De Amsterdamse universiteiten verergeren de woningnood onder studenten door het aantal buitenlandse studenten fors te verhogen, vindt SP-wethouder Laurens Ivens.
U vindt dat er minder buitenlandse studenten naar Amsterdam moeten komen?
“Ik ben niet tegen internationale studenten. Nationaliteit maakt me geen moer uit. Waar het mij om gaat is dat als je studenten werft, je een eerlijk verhaal moet vertellen. Ze hebben meer nodig dan alleen een goede opleiding. Dus ook huisvesting. Amsterdam heeft nu eenmaal een moeilijke woningmarkt. Maak dat ook duidelijk. Aspirant-studenten moeten dan de afweging maken op grond van studie, stad en woningmarkt. Nationale studenten kunnen ervoor kiezen om nog even thuis te blijven wonen. Buitenlandse studenten niet, en ze hebben meestal ook geen goed netwerk om tijdelijk onderdak te vinden. Zonder goede opvang zijn die overgeleverd aan huisjesmelkers.”

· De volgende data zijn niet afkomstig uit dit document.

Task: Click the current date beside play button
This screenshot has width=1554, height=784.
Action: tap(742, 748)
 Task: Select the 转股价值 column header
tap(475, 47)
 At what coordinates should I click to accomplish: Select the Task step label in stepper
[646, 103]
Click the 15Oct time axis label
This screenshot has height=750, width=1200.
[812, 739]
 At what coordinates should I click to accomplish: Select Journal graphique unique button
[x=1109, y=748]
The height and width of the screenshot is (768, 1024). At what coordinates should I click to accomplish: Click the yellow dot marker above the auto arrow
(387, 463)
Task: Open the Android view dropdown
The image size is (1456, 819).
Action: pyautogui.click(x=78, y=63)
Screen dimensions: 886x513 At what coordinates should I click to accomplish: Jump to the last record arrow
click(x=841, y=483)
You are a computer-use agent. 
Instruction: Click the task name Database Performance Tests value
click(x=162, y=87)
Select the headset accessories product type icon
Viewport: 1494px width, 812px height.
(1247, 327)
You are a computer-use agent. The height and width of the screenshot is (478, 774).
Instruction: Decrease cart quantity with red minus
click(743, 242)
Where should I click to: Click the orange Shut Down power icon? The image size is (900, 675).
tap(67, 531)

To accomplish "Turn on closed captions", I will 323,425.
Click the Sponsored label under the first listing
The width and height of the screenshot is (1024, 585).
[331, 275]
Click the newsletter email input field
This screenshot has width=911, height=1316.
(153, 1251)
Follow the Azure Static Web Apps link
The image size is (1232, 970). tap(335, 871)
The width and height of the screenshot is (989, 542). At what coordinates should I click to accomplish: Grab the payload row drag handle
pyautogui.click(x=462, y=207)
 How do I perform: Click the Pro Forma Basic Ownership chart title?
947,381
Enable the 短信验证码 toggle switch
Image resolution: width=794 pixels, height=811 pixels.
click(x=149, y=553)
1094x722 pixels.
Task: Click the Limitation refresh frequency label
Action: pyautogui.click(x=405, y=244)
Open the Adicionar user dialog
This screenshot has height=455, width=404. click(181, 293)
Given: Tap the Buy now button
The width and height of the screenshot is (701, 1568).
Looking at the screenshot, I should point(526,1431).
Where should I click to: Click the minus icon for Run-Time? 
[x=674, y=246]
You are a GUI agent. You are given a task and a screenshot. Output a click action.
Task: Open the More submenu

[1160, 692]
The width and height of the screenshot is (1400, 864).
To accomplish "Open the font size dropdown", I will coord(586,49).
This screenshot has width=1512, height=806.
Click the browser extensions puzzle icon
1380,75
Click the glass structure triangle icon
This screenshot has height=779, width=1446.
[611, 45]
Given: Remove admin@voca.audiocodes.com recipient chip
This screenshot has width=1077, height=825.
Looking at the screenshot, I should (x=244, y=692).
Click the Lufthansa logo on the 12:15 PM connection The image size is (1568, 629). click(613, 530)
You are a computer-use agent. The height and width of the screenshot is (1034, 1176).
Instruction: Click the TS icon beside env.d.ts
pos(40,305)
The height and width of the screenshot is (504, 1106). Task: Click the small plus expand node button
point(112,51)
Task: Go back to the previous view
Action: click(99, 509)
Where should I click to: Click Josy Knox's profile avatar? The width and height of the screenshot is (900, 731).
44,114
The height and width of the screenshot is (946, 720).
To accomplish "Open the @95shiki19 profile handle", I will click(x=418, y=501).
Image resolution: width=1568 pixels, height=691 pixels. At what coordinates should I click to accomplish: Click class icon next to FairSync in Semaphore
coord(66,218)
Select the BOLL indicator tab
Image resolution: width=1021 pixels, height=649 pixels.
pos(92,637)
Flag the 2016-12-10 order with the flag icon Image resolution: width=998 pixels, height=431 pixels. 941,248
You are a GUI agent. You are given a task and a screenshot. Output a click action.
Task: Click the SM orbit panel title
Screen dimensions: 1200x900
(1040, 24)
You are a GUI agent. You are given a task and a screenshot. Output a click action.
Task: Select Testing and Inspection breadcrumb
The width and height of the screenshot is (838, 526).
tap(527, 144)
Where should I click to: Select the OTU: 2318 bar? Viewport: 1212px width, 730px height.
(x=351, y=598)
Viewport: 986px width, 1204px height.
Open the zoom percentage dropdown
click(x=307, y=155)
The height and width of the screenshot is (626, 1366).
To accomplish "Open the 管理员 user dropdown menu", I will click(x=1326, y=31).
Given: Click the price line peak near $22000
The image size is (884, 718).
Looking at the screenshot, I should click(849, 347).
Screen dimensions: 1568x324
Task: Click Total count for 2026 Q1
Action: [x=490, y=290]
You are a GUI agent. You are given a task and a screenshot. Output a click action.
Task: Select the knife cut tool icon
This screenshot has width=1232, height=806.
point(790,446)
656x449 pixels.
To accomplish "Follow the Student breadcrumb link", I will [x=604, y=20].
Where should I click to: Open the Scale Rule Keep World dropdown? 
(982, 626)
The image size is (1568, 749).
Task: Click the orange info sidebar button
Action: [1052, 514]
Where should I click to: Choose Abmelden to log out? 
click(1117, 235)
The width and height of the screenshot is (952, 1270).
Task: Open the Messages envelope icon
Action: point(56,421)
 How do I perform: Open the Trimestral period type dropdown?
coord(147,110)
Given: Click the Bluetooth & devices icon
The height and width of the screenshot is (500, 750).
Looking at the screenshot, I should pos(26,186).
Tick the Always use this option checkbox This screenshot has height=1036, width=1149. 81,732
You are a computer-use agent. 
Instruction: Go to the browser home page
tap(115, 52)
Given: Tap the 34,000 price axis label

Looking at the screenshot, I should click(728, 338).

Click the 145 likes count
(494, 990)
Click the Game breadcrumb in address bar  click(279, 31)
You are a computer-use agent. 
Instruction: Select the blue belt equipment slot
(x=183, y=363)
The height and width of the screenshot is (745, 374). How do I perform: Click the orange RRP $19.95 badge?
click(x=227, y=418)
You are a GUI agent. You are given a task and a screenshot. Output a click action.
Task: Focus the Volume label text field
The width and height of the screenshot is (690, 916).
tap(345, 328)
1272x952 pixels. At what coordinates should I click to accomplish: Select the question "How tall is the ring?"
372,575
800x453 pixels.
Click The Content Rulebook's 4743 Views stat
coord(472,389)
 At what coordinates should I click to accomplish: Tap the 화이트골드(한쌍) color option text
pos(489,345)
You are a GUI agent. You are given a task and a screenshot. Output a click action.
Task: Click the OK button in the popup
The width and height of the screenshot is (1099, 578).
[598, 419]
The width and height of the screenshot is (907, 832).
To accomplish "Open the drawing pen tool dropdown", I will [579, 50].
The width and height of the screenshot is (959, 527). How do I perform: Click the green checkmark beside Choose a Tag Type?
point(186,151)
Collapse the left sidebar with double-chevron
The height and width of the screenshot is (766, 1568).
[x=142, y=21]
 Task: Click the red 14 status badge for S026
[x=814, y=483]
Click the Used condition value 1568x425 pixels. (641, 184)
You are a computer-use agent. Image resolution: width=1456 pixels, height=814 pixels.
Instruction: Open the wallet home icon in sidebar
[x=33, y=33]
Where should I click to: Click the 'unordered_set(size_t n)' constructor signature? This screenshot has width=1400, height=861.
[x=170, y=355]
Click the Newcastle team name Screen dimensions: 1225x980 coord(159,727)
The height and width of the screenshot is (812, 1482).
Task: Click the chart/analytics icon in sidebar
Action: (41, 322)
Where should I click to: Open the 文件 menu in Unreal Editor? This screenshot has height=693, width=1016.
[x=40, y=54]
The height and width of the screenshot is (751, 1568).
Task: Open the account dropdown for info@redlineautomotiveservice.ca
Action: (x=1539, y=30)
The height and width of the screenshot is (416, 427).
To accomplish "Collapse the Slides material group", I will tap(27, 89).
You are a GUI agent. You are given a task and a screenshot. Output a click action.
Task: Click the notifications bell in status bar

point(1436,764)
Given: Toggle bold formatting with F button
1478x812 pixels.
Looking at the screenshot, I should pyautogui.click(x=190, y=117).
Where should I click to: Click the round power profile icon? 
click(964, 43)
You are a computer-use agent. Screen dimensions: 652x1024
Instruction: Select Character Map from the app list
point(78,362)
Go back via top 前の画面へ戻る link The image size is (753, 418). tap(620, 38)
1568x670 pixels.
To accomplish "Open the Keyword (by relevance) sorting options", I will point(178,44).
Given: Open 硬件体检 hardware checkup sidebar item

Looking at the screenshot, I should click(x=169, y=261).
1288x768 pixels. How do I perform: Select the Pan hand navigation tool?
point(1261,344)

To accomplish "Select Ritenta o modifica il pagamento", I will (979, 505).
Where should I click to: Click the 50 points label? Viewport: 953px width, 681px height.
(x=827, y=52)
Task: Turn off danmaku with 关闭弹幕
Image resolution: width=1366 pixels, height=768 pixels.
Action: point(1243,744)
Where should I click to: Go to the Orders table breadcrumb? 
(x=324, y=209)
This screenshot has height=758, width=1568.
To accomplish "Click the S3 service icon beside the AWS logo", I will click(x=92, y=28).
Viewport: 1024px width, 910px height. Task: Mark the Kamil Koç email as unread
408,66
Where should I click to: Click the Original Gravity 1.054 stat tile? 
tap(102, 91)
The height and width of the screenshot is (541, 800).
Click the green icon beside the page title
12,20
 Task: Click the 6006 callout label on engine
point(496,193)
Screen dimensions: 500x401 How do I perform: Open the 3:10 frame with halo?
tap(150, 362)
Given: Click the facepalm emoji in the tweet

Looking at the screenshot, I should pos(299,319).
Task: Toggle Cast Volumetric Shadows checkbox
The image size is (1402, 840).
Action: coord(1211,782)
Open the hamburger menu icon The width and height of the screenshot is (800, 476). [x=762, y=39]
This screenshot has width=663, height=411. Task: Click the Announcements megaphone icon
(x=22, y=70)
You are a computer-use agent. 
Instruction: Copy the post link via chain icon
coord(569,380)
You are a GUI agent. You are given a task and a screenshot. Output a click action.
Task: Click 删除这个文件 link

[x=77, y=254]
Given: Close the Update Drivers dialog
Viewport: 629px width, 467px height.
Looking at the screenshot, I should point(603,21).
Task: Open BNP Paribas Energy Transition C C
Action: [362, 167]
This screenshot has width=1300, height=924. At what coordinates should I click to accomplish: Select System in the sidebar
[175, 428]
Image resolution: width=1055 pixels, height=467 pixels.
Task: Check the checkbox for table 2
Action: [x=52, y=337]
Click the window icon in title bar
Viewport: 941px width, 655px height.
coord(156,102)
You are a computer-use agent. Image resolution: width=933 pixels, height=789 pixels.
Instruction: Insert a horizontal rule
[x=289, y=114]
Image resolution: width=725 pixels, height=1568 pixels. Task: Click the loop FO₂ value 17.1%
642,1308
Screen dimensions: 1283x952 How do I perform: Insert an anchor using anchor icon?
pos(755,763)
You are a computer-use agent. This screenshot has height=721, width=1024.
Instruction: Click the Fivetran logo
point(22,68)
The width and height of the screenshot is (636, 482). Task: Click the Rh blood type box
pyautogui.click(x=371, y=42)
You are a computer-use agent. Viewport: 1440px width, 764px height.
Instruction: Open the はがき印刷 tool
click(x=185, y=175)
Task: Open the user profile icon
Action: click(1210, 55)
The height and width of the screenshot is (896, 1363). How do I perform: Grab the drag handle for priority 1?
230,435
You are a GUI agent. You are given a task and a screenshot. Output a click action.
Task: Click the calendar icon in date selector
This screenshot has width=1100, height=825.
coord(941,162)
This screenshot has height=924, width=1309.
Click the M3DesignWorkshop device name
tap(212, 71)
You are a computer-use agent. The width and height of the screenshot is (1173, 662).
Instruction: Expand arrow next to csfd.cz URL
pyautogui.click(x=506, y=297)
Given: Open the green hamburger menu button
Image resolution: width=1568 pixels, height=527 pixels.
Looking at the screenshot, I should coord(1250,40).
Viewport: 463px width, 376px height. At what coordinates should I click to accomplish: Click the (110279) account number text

Dus er moeten gewoon meer kamers komen?
“Toen ik in 2014 wethouder werd, zeiden de universiteiten en hogescholen dat er de komende vier jaar 8.000 extra studenteneenheden nodig waren. Dat aantal gaan we halen.Er zijn nog nooit zoveel studentenkamers in de stad geweest als nu. Toch wordt nu gezegd dat Amsterdam een tekort heeft van 12.000 kamers. ‘Er zijn nog nooit zoveel studentenkamers in Amsterdam geweest’Hoe kan dat? Hoe zit het dan met de meerjarenprognoses? Dit voorjaar kreeg ik te horen dat er nu extra veel internationale studenten naar de stad komen. Ik kan niet in een paar maanden tijd honderden nieuwe studentenkamers uit de grond stampen. Ik wil samen met de onderwijsinstellingen en studentenhuisvesters een goed meerjarenplan maken. En in de toekomst weer bouwen. Maar universiteiten moeten niet alleen aan hun eigen belang denken en ongebreideld studenten werven om zo meer geld binnen te halen. Ze moeten ook meewegen wat de gevolgen voor de stad zijn. En voor de studenten die hier komen.”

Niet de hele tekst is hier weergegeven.